Sulla prima condizione c’è già un modello sperimentato: quello della federazione fra la Lega e il Partito d’Azione Sardo, che ha espresso il governatore e alle urne si presenta con il proprio simbolo nelle competizioni locali. «Musumeci può essere il Solinas siciliano», dicono i leghisti siciliani più interessati all’accordo. Tanto più che nessuno esclude l’ipotesi di lavoro che si possa arrivare a un unico cartello di movimenti rappresentato dal presidente della Regione come interlocutore di Salvini. Assenza (così come molti di quelli che la pensano come lui) resta scettico sulle reali intenzioni di altri alleati: «Non dev’essere una corsa a occupare spazio, perché in questo sport i lombardiani sono primatisti mondiali, tant’è che con la Lega si sono subito portati avanti.
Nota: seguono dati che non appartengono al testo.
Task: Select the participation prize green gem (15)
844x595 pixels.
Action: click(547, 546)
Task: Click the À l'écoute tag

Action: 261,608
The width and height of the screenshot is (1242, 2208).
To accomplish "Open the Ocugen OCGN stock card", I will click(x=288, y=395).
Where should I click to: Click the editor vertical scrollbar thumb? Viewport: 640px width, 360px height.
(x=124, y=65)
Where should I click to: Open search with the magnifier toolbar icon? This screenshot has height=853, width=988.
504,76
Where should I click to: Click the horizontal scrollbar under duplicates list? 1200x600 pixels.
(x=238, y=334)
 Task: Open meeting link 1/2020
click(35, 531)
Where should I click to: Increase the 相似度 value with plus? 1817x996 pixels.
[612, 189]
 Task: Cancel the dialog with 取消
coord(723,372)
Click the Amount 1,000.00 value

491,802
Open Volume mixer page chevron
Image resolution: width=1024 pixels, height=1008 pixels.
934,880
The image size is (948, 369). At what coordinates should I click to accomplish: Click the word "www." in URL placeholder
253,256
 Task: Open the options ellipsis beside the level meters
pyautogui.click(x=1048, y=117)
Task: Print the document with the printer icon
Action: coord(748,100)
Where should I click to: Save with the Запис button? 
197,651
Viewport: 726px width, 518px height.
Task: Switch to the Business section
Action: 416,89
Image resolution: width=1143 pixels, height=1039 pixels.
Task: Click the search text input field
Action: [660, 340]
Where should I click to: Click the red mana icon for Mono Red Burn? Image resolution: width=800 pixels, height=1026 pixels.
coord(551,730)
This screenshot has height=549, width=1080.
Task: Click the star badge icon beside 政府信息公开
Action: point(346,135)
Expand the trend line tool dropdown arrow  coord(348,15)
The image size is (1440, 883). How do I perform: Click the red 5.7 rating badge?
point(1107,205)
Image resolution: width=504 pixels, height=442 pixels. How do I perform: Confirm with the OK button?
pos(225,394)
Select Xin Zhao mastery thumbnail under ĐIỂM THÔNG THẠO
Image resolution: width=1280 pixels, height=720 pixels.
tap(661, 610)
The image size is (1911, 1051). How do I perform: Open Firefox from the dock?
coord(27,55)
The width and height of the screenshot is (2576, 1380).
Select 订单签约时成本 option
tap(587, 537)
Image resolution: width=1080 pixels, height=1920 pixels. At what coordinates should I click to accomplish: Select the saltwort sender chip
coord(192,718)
Dovremmo dare al nostro presidente il mandato di trattare le nostre condizioni con tutti i partiti nazionali del centrodestra. E poi decidere con chi federarci…».
Eppure, visti i rapporti di Musumeci con Giorgia Meloni e Gianfranco Miccichè, oggi le altre strade appaiono come sentieri impervi. E la Lega, al netto dell’ultima dimostrazione di pazienza di Salvini, non sembra disposta ad aspettare tempi biblici. «Entro l’estate – incalza Candiani – dovrà essere pronta una nuova agenda politica condivisa, per farla diventare una parte aggiuntiva del programma del governo regionale».
Ma è soprattutto sulla fattibilità della seconda condizione – la golden share sul mandato-bis – che Musumeci potrebbe essere invogliato a chiudere l’accordo. Nella mappa delle Regioni del Sud (dopo i passi indietro – vecchi e nuovi – su Calabria, Puglia e Campania, lasciate agli alleati), la Lega ha messo l’ipoteca sulla Sicilia. E dovrebbe essere proprio Salvini, che oggi tende la mano ai movimenti locali, «a partire da quello del governatore», a scegliere il cavallo di centrodestra su cui puntare fra due anni e mezzo. E dunque, al netto della mai negata stima per il meloniano Salvo Pogliese e del flirt pandemico con Cateno De Luca, per quale motivo il “Capitano” dovrebbe dire di no al presidente uscente, a maggior ragione se per di più federato? Ed è proprio questa l’ultima, tormentatissima, tentazione di Musumeci.